» **Ketentuan Latihan**
[1] Kutip bagian ulasan buku ini mulai dari "Title: The Man" dan berlanjut sampai "not disappoint you.".
[2] Tolong tulis ulang paragraf ulasan buku yang diawali "Jadi, di akhir tahun 2019" sebagai daftar poin singkat yang tetap memuat fakta-fakta utamanya.

Title: The Man
Who Laughs
Author: Victor
Hugo
Pages: 672
pages
Genre:
Historical Fiction
Jadi, di akhir tahun 2019, saya membaca sebuah novel
bersetting kerajaan Inggris dan Perancis karya penulis Victor Hugo. Keinginan
membaca novel ini muncul saat Kyuhyun diumumkan bergabung dalam musikal yang berjudul sama. Membaca sinopsisnya yang menarik, saya mencoba mencari bukunya
di beberapa situs buku online. Hasilnya? Nihil. Sempat putus asa, akhirnya saya
menemukan e-booknya. Butuh 18 hari untuk menuntaskan buku ini dengan resiko
mata berair karena membaca menggunakan gadget. But, it’s okay. The story will not disappoint you.
Jadi tentang apa
sih “The Man Who Laughs” ini?
Tokoh utama dalam buku ini adalah Gwynplaine. Di umur
10 tahun, Gwynplaine kecil dibuang oleh sekelompok pelaut tempatnya bekerja.

Catatan penentuan letak kata dan elemen
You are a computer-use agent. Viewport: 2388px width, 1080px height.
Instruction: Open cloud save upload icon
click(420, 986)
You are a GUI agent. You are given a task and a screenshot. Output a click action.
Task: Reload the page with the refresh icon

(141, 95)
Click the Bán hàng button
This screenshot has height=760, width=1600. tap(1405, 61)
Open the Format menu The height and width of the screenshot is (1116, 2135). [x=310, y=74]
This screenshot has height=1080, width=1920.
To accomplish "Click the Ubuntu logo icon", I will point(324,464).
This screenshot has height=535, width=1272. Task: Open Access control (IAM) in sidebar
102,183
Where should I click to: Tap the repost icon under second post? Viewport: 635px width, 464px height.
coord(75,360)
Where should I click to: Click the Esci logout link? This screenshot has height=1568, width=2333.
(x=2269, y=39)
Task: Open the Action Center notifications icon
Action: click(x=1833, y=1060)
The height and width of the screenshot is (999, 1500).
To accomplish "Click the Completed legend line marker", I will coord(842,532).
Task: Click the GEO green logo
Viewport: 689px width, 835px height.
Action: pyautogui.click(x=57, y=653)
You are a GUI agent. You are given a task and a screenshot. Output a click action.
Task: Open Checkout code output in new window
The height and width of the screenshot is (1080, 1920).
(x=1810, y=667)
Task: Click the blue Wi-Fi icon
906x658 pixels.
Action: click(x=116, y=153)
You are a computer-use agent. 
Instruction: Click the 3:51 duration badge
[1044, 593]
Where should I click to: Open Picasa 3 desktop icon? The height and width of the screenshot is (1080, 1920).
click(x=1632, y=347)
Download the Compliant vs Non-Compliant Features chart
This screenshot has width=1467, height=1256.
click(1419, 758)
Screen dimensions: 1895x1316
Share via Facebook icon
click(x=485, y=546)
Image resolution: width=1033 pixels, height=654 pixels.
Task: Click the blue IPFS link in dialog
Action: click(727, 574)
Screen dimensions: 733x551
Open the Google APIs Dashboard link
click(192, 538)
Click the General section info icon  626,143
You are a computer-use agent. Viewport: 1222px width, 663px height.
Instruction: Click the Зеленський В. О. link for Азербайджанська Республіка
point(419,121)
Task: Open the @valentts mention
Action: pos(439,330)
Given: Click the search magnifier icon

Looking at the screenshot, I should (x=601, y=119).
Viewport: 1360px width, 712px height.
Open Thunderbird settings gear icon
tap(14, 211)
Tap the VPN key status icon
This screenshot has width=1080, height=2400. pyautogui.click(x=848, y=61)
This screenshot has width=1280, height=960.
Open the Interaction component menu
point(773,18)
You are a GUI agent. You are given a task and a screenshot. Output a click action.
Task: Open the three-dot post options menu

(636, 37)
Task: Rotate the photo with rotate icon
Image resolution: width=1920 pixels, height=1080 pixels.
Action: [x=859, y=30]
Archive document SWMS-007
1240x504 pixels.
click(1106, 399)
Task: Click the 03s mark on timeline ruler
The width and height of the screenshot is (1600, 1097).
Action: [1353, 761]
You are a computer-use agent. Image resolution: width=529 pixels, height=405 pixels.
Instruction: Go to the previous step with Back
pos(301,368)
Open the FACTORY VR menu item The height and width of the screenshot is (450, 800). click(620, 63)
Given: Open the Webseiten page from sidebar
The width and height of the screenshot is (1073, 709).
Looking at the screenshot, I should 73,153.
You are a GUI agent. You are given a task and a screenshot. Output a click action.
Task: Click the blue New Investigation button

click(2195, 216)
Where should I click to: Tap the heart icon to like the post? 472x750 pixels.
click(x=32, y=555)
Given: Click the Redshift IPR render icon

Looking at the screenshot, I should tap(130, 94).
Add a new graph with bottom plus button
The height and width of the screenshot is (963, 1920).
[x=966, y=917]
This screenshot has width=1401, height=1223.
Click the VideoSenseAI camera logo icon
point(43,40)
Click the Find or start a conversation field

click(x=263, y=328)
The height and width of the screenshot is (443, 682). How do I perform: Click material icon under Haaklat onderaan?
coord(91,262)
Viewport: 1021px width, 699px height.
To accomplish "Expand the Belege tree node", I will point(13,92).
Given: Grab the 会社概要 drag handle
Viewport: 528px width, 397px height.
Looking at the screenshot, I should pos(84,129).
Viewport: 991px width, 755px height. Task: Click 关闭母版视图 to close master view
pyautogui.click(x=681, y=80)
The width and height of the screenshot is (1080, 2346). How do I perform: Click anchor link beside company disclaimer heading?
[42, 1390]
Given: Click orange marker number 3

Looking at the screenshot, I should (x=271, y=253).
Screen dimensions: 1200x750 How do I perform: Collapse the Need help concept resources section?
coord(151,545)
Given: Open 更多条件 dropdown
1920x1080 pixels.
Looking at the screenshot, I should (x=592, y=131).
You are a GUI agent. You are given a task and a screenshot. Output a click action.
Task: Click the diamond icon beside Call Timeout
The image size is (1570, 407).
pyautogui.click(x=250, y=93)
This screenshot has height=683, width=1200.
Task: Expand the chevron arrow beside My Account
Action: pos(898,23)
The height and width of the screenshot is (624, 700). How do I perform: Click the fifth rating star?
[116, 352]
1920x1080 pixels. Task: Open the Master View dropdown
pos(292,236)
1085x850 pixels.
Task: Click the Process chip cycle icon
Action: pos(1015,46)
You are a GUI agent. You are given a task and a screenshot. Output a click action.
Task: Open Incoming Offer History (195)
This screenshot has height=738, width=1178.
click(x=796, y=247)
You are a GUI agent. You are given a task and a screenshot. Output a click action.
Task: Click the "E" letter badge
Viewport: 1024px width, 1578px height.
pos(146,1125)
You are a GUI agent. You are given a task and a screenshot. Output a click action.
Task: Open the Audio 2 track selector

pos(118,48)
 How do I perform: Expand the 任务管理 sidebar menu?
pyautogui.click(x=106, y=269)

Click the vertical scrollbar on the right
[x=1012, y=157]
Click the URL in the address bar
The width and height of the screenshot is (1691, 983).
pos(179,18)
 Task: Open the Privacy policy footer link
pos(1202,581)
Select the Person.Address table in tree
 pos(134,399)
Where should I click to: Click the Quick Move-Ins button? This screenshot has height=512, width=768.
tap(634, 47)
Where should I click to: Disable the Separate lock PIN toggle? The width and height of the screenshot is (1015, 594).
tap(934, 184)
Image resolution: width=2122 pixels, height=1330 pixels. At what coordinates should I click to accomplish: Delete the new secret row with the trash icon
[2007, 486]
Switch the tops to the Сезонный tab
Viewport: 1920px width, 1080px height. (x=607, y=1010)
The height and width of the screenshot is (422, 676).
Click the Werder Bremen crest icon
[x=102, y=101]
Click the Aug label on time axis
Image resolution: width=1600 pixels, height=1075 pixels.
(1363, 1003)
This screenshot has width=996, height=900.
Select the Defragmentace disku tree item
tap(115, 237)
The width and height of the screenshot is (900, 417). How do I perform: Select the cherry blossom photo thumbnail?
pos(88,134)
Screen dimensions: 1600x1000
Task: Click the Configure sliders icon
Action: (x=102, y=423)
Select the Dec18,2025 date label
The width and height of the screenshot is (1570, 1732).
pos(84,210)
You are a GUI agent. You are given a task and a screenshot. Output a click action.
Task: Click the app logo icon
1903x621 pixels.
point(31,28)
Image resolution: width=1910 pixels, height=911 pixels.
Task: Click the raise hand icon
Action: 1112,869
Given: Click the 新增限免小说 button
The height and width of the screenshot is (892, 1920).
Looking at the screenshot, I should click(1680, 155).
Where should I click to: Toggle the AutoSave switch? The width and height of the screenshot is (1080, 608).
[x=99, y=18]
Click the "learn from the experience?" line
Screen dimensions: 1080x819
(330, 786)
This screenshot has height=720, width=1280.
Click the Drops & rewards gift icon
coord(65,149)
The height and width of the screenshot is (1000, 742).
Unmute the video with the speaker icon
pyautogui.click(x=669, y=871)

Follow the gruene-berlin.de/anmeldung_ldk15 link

» **Hasil**
[1]
Title: The Man
Who Laughs
Author: Victor
Hugo
Pages: 672
pages
Genre:
Historical Fiction
Jadi, di akhir tahun 2019, saya membaca sebuah novel
bersetting kerajaan Inggris dan Perancis karya penulis Victor Hugo. Keinginan
membaca novel ini muncul saat Kyuhyun diumumkan bergabung dalam musikal yang berjudul sama. Membaca sinopsisnya yang menarik, saya mencoba mencari bukunya
di beberapa situs buku online. Hasilnya? Nihil. Sempat putus asa, akhirnya saya
menemukan e-booknya. Butuh 18 hari untuk menuntaskan buku ini dengan resiko
mata berair karena membaca menggunakan gadget. But, it’s okay. The story will not disappoint you.

[2]
- Di akhir tahun 2019, saya membaca novel karya Victor Hugo yang berlatar kerajaan Inggris dan Perancis.
- Keinginan membacanya muncul saat Kyuhyun diumumkan bergabung dalam musikal berjudul sama.
- Karena sinopsisnya menarik, saya mencari bukunya di beberapa situs buku online, tetapi tidak menemukannya.
- Setelah sempat putus asa, akhirnya saya menemukan e-booknya.
- Buku ini selesai dalam 18 hari, dengan risiko mata berair karena dibaca lewat gadget.
- Meski begitu, ceritanya tidak akan mengecewakan.